We cannot recapitalize them through taxpayer donations, for through that path we only delay the inevitable. We do not have the ability to "manufacture" or "borrow" the three to five trillion dollars it would take to cover those losses - a full fifty percent increase in our federal debt, on which we would pay hundreds of billions of dollars a year - forever - being a permanent drag on GDP. Such a path will only lead to more insolvency as the crimp on GDP will inevitably lead to more job losses, more credit losses and more malaise, ultimately resulting in the very collapse that the proponents of this path claim to be trying to avoid.
The math demands that we take bold action. We must force a cramdown of debt to equity, which will wipe out all of the existing shareholders, including those holding preferreds while converting the bondholders into new equity holders, pushing down the capital structure however far is necessary in order to return the firm to solvency.
His prescription is unorthodox, pretty radical. Well, the chap who's just climbed to the top of the greasy pole, in Disraeli's phrase, promised us change and it can hardly be denied we need some, however much we may disagree about exactly what. Unfortunately, it looks like President Obama's economic team can scarcely visualize whirled peas, much less back off and rethink the situation. Their new idea is to take the old idea of pouring money into a broken vessel and raise it to new heights.

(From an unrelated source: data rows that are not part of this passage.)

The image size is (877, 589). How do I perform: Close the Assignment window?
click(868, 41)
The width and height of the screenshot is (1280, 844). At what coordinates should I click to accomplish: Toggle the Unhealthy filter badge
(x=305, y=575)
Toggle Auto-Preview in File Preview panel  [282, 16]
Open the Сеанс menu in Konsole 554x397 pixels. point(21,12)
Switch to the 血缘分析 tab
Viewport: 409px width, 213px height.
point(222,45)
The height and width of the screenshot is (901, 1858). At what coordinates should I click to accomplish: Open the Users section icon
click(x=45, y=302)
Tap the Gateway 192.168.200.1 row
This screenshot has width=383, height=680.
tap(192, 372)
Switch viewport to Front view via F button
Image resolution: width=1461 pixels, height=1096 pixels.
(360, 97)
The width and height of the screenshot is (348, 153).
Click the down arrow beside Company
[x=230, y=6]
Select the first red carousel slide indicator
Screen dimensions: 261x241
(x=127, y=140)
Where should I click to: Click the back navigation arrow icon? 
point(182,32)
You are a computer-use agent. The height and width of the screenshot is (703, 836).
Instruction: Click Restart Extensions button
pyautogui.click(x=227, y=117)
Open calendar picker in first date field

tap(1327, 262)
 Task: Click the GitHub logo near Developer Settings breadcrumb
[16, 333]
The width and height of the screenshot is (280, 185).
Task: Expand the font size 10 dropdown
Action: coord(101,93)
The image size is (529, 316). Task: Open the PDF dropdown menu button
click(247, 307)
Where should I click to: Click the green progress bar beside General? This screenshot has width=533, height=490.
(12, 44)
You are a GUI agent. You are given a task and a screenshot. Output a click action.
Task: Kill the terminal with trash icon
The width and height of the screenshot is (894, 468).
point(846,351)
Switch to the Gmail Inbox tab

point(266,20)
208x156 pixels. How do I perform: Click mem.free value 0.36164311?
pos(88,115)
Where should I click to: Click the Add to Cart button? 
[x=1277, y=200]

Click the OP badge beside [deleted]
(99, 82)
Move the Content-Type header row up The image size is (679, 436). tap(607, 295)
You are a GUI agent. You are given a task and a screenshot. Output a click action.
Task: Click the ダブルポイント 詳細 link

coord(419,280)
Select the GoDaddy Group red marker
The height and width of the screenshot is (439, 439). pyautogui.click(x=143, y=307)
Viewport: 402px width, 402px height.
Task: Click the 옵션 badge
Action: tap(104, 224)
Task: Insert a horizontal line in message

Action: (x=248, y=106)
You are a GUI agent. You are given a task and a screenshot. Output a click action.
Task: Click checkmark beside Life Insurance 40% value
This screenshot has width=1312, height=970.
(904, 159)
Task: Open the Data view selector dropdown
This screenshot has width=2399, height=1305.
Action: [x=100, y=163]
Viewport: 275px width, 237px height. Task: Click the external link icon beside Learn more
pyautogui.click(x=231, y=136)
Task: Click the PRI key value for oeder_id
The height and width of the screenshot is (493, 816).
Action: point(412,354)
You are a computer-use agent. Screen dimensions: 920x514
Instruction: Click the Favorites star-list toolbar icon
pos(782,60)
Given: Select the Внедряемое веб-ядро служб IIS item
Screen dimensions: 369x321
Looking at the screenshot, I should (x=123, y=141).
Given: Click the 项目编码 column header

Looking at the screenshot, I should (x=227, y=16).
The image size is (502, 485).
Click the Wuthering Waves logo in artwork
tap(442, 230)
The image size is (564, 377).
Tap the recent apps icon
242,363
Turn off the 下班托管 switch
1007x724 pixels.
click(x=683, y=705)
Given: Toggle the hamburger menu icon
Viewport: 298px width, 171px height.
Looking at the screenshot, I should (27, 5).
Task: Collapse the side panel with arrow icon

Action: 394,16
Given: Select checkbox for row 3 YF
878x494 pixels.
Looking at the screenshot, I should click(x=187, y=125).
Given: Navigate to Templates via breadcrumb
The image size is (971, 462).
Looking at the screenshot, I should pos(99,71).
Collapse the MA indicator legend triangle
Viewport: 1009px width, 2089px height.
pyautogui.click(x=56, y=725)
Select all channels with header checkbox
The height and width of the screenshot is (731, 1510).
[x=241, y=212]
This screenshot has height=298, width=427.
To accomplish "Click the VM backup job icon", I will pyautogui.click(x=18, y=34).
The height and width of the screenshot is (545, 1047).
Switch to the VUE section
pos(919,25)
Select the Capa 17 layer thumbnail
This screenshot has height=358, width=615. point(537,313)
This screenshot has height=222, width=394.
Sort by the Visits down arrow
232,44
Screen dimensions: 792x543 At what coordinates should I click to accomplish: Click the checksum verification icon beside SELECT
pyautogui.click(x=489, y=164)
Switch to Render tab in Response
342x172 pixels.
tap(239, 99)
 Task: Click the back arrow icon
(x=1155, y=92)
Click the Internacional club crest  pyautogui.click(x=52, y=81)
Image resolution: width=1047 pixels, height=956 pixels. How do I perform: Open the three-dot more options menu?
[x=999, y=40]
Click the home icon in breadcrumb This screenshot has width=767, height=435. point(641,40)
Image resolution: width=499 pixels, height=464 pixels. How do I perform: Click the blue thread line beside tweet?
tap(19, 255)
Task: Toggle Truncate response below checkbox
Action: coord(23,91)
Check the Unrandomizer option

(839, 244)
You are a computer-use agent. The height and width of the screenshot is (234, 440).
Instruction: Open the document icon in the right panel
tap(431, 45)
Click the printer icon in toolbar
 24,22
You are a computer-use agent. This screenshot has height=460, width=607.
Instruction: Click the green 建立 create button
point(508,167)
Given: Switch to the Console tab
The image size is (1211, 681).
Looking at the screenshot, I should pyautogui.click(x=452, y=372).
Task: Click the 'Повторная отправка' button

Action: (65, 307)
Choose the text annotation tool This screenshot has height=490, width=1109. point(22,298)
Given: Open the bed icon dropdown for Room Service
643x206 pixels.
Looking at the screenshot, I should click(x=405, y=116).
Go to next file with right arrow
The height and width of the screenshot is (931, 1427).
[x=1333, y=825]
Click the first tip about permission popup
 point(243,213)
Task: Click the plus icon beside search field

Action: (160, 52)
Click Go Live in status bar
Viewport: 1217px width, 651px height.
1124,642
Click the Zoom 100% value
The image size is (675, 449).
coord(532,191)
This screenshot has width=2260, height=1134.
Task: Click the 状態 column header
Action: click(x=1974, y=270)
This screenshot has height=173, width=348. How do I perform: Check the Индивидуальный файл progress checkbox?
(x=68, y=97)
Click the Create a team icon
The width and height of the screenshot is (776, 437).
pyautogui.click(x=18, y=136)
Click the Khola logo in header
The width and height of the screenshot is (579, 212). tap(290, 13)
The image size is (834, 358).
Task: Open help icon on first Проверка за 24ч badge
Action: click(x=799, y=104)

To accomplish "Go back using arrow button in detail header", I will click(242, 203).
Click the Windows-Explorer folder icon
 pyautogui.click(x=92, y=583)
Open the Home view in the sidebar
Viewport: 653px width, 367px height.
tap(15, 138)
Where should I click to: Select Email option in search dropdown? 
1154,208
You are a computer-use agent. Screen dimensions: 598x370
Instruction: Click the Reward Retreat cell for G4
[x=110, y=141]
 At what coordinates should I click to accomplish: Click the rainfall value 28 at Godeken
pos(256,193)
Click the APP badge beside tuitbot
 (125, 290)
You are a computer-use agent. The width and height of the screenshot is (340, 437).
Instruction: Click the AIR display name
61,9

Incidentally, Denninger quotes an article in The Telegraph headlined "Gordon Brown brings Britain to the edge of bankruptcy." (The British banking system may be even closer to complete collapse or nationalization than ours.) A choice snippet:
They don't know what they're doing, do they? With every step taken by the Government as it tries frantically to prop up the British banking system, this central truth becomes ever more obvious.
Yesterday marked a new low for all involved, even by the standards of this crisis. Britons woke to news of the enormity of the fresh horrors in store. Despite all the sophistry and outdated boom-era terminology from experts, I think a far greater number of people than is imagined grasp at root what is happening here. The country stands on the precipice. We are at risk of utter humiliation, of London becoming a Reykjavik on Thames and Britain going under.
Politics has a role in this, of course — The Telegraph being a Tory-supporting paper and opponent of the Labour government. Still, for all the British press's decadent obsession with fashions and celebrities, you have to admire the traces — like this — of old-fashioned bracing journalistic invective. Can you imagine any of the empty-calorie American dailies publishing such a crushing rebuke to one of our politicians?